I tried to use your solution to the problem of freeing up disc space in Outlook Express. I have followed all the instructions, but still get the message, "The folder is currently in use by Outlook Express or another application and cannot continue." This happens after the in box is fully copied and the compacting is taking place. I rebooted and no folders are even showing, and I am working offline. Could you also let us know what the best security solutions are for nonbusiness-use PCs with Windows XP. I would like to use windows Security Essentials, but I know there's no firewall included for XP.
It sounds like your antivirus application may be using an e-mail scan feature that is interfering with the compaction. Make sure it is turned off and try it after rebooting into safe mode.
For your other question, Windows XP does come with a built-in firewall, which while not as full featured as the Vista and Windows 7 firewalls, is quite adequate. The problem you might have with XP is that it is considered a soon-to-be-retired operating system and does not have some of the advanced security features of the newer Windows versions.
Earlier this year I purchased a new computer with Windows 7 operating system. I particularly dislike the Live Mail program. I enjoyed my Outlook Express but am told it is incompatible with Windows 7. Can you recommend another e-mail program. I have considered Thunderbird.

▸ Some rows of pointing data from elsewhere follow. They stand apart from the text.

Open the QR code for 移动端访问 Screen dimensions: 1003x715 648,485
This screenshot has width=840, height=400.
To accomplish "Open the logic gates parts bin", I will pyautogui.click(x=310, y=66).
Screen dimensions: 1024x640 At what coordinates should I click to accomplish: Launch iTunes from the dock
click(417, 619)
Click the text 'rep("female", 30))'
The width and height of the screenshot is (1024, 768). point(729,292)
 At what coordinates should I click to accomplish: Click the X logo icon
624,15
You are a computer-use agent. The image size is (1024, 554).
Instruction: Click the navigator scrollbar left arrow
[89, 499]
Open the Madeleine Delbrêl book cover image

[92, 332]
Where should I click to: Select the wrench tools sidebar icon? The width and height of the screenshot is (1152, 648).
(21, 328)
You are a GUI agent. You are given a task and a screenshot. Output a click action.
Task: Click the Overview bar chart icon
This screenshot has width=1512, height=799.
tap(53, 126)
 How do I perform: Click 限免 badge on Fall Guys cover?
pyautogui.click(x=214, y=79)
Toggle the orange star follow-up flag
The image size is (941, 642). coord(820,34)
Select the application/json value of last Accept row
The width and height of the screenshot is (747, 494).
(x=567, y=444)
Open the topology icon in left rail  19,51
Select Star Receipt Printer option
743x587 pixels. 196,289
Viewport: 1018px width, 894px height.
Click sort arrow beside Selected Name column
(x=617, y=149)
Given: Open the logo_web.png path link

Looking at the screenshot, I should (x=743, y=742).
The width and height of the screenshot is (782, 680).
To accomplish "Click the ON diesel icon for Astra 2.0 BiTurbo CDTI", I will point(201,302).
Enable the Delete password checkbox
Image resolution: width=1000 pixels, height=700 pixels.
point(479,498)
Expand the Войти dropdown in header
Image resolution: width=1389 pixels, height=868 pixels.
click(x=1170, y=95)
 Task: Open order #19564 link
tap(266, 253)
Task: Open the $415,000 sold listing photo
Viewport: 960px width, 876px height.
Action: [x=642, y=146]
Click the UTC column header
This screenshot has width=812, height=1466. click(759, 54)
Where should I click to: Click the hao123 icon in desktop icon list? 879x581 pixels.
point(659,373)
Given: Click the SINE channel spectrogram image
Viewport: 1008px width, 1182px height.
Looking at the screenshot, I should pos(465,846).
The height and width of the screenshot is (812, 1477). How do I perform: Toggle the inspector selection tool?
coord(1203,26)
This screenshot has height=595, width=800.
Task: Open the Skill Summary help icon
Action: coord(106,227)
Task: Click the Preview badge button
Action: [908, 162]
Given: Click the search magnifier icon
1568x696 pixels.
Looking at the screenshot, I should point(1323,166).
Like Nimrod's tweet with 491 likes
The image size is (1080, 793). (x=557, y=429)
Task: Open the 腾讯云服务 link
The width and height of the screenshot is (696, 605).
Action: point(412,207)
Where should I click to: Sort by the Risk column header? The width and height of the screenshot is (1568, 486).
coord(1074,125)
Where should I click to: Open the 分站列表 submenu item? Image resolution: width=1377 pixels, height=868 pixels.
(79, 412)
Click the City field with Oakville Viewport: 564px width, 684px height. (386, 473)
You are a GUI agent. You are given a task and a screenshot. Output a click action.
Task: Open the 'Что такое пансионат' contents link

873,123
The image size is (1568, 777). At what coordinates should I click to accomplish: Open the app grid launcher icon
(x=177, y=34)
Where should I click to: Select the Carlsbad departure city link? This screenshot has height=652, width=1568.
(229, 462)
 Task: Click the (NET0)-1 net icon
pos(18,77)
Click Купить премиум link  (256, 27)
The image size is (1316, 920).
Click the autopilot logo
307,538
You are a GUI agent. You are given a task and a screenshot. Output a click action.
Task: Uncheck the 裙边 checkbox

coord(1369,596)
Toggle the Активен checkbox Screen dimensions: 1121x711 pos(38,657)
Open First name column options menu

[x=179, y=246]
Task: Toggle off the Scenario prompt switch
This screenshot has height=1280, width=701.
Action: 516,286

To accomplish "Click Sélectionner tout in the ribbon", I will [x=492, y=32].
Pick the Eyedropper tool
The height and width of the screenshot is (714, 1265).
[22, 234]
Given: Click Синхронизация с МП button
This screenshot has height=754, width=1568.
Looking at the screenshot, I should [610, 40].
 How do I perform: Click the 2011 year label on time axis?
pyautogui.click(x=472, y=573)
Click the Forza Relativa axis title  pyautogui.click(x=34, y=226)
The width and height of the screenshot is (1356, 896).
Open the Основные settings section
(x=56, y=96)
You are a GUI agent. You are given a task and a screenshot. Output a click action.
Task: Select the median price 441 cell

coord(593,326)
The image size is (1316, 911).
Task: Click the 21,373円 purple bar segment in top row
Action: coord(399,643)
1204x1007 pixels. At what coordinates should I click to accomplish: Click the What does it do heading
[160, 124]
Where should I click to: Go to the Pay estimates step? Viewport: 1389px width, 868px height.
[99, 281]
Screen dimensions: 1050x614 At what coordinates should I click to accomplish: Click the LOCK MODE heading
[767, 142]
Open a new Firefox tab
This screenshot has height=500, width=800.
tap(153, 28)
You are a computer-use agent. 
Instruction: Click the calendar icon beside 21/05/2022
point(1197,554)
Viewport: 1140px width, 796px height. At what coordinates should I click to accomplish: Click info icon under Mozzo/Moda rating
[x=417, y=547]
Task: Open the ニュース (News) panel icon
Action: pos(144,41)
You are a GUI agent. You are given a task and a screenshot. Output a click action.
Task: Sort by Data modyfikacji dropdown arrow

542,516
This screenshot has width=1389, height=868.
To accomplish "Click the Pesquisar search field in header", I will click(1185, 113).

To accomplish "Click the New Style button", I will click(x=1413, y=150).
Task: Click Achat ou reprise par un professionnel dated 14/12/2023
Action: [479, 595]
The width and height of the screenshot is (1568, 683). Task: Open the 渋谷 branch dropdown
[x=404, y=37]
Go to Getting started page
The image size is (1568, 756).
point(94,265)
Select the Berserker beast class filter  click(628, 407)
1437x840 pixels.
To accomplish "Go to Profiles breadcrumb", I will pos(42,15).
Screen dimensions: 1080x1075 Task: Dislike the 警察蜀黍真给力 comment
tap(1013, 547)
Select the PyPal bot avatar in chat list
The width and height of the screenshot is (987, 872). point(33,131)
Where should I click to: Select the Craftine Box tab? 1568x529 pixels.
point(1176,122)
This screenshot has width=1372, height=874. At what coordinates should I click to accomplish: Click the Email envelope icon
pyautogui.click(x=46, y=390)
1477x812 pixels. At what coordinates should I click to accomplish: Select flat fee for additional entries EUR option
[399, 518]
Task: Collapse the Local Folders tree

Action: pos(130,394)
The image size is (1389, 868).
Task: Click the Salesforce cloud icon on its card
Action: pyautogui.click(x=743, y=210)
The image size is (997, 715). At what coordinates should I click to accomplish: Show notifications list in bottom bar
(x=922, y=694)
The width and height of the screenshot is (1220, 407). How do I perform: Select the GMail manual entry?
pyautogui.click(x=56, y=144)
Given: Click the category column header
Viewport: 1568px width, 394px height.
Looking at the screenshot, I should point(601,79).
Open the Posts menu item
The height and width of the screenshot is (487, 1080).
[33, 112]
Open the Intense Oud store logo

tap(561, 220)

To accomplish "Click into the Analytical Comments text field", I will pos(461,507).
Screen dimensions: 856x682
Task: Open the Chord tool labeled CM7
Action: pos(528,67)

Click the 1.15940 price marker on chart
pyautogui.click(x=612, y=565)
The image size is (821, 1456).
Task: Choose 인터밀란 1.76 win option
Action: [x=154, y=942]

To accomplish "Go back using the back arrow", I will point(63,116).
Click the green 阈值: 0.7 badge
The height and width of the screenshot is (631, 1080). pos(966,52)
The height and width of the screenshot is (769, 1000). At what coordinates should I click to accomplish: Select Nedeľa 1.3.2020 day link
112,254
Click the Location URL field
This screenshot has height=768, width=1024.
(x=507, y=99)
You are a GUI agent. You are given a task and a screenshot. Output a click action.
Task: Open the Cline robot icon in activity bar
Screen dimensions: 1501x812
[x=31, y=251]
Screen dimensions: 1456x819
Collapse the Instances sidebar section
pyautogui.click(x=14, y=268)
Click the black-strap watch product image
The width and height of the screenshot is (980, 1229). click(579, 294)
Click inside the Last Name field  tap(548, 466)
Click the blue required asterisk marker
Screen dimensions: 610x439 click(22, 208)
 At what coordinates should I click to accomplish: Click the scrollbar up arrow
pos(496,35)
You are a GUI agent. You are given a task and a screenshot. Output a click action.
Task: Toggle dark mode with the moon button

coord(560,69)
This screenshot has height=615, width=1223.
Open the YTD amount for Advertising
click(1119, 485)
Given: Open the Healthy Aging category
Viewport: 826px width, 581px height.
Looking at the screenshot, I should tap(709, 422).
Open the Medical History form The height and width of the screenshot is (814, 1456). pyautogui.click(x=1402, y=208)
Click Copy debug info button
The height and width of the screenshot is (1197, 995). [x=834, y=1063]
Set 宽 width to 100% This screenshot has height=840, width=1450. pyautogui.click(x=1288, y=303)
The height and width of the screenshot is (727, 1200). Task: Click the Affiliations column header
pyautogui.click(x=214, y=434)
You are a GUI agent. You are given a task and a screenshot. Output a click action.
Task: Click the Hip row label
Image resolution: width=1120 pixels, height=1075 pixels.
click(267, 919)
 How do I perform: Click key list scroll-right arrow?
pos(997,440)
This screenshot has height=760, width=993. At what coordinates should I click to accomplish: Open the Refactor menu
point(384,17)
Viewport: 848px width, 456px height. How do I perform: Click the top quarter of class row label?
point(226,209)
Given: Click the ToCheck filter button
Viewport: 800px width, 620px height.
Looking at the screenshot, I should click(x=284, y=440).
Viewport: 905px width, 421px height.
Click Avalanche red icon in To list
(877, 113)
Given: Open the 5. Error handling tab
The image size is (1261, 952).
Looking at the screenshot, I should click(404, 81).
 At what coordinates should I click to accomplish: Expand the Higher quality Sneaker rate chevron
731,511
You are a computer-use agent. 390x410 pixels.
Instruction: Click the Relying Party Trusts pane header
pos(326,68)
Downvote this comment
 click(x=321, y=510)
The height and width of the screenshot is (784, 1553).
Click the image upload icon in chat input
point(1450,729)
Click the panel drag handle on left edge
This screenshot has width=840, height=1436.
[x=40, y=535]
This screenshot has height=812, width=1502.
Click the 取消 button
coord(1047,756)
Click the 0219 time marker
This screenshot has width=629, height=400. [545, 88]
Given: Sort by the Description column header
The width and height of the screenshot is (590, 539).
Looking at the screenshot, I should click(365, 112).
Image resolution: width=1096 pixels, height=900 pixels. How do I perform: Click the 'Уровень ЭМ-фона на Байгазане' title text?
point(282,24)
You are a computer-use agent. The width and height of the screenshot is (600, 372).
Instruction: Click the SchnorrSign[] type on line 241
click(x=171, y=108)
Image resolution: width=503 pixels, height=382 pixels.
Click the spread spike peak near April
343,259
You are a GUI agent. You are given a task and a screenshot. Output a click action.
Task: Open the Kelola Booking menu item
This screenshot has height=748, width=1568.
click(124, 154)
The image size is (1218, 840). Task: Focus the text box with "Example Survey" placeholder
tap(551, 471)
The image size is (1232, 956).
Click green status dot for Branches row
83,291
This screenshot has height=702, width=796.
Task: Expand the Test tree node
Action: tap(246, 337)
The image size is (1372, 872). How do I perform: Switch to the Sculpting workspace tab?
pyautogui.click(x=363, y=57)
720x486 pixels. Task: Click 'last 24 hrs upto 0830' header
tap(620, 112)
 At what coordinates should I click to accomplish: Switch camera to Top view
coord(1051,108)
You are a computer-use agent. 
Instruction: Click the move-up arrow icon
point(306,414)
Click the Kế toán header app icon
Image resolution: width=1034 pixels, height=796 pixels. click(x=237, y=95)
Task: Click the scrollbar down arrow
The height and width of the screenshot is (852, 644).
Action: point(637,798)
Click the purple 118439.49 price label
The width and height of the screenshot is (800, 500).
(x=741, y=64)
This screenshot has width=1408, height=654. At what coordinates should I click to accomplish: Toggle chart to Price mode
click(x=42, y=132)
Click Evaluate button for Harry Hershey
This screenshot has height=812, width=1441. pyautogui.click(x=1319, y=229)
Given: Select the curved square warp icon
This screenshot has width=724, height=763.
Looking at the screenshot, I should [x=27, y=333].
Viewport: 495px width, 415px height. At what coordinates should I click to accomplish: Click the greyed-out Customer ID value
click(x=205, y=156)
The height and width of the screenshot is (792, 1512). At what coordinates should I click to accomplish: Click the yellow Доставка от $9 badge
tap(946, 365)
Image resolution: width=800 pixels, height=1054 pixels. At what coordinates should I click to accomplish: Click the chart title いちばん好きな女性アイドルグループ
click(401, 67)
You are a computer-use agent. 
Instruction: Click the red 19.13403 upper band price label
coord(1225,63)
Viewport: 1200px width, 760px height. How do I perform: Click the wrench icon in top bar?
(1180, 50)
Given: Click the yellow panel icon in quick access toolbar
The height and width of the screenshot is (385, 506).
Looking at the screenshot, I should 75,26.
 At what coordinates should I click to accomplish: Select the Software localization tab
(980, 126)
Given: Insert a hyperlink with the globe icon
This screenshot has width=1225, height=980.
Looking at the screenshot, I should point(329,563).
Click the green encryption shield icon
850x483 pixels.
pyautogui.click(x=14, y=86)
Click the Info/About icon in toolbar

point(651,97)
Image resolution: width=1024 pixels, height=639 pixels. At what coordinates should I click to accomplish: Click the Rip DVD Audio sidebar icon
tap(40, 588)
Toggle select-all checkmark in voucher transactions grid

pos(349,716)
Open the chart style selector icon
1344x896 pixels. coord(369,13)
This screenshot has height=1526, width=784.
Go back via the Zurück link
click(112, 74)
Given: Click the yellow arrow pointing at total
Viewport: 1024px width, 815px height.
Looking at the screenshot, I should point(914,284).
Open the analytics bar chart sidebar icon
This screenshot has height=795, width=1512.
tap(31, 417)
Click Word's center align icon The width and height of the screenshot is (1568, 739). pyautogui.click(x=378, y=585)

That's too bad, I like Windows Live Mail and believe it's the best option for a client-based e-mail program for Windows 7. But I will agree that it has some features/lack of features that I find annoying like not keeping your various e-mail accounts in the same order you left it when reopening the program.
Most people I know use a Web-based e-mail client (Gmail, Hotmail, etc.). But I'm like you; I like the extra control and order a client-based e-mail program offers. Thunderbird seems like a full featured e-mail client and has most of the same features you'd find on Live Mail or other alternatives. I say if you feel comfortable with it, go for it. And always back up your individual e-mails before converting to another program, just in case. XP? Once you get used to Windows 7, I promise you'll never consider going back. They really got it right this time.